Cundy established a Paralympic record in his C4 class, but he could only watch as Alfonso Caballo Llamas of Spain won gold by setting a new world mark in the C5 class.
The 42-year-old, who used to be a swimmer before switching to cycling, is the first British man to win a medal at seven different Olympic Games.
McGlynn and Scott, silver medalists at London 2012, had just been training together for 12 weeks.
“It’s incredible to do the time we did, which was a 2.5-second team personal best,” McGlynn said. “We’re very proud of what we’ve accomplished.”
On the second day, somewhere
The United Kingdom has advanced to the semi-finals of the wheelchair rugby tournament after defeating New Zealand 60-37. They will face the United States on Friday (09:30 BST) to determine who would finish first in the pool.
The men’s wheelchair basketball team got off to a good start with a 70-43 triumph against Algeria, while the women’s team lost for the second game in a row, falling 54-48 to Japan.
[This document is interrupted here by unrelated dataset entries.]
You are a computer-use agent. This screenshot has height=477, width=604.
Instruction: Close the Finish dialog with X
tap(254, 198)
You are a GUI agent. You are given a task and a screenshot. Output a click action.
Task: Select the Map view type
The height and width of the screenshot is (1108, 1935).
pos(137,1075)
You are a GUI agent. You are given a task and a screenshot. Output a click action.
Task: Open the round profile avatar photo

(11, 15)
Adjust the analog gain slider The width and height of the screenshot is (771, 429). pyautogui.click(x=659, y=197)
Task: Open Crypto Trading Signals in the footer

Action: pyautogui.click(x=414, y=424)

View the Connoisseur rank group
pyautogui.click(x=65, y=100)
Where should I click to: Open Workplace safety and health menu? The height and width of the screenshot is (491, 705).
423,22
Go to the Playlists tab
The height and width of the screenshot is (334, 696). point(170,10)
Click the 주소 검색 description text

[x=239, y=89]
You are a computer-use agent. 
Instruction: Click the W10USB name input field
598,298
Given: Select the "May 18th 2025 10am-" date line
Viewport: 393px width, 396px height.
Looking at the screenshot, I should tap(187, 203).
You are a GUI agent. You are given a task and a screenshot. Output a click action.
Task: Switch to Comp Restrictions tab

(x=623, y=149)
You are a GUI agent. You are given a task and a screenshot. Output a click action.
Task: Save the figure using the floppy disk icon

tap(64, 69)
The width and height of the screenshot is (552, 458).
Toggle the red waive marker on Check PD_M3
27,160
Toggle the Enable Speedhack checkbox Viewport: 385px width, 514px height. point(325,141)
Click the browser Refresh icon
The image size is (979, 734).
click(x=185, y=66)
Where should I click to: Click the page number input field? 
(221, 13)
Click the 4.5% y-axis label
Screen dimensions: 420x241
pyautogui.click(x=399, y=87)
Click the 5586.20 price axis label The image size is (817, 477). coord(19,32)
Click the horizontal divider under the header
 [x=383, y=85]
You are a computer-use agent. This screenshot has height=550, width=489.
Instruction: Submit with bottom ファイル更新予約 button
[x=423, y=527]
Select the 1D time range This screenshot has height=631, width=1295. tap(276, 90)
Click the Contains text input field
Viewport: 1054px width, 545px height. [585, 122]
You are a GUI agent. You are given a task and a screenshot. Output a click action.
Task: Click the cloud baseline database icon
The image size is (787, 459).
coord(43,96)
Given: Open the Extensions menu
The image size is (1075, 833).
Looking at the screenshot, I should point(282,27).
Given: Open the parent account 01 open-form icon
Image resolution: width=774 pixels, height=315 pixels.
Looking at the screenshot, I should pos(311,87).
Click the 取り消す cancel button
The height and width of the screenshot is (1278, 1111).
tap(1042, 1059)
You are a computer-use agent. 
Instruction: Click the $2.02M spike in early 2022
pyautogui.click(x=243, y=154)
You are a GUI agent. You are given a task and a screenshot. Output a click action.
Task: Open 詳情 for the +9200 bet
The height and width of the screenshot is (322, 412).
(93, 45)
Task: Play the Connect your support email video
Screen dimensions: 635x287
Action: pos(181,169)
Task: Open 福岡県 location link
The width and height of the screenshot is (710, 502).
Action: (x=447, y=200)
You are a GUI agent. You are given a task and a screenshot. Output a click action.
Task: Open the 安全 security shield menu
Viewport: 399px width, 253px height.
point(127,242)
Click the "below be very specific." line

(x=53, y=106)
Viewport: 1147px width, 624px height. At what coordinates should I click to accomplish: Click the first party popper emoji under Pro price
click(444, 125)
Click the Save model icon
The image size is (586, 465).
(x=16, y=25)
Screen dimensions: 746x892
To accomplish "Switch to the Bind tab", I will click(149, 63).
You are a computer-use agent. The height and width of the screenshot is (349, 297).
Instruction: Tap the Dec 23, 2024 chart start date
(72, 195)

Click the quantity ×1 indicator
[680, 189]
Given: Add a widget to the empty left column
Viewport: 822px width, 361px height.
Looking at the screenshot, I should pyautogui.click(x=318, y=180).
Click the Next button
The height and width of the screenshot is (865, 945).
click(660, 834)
Zoe Newson, a powerlifter, finished fourth in the -41kg category, missing out on a medal for the third time in a row.
With a 3-0 victory against Chalermpong Punpoo of Thailand in table tennis, reigning champion Will Bayley made it two wins out of two in class 7 to qualify for the quarter-finals. Jack Hunter-Spivey (class 5) and Joshua Stacey (class 9) are also in the final eight of their respective competitions, while Aaron McKibbin, Billy Shilton, and Ross Wilson are in the last 16 of the men’s class 8 singles.
Ellen Keane earned Ireland’s first gold medal of the Games as she beat off nine-time Paralympic champion Sophie Pascoe of New Zealand in the SB8 100m breaststroke final on a hectic day of swimming action.
Anastasia Pagonis, an American girl who has become a social media sensation due to her Tik Tok videos debunking stereotypes about blindness, established a new world record in the S11 400m freestyle on her route to gold.
Hosts When Takayuki Suzuki won the S4 100m freestyle, Japan earned their first gold medal of the Games. His victory has a strong British connection: the 34-year-old has been training with coach Louise Graham at Northumbria University since 2015.
Syria-born swimmer Ibrahim Al Hussein, the first member of the Refugee Paralympic Team to compete in Tokyo, was disqualified in the SB8 100m breaststroke heats.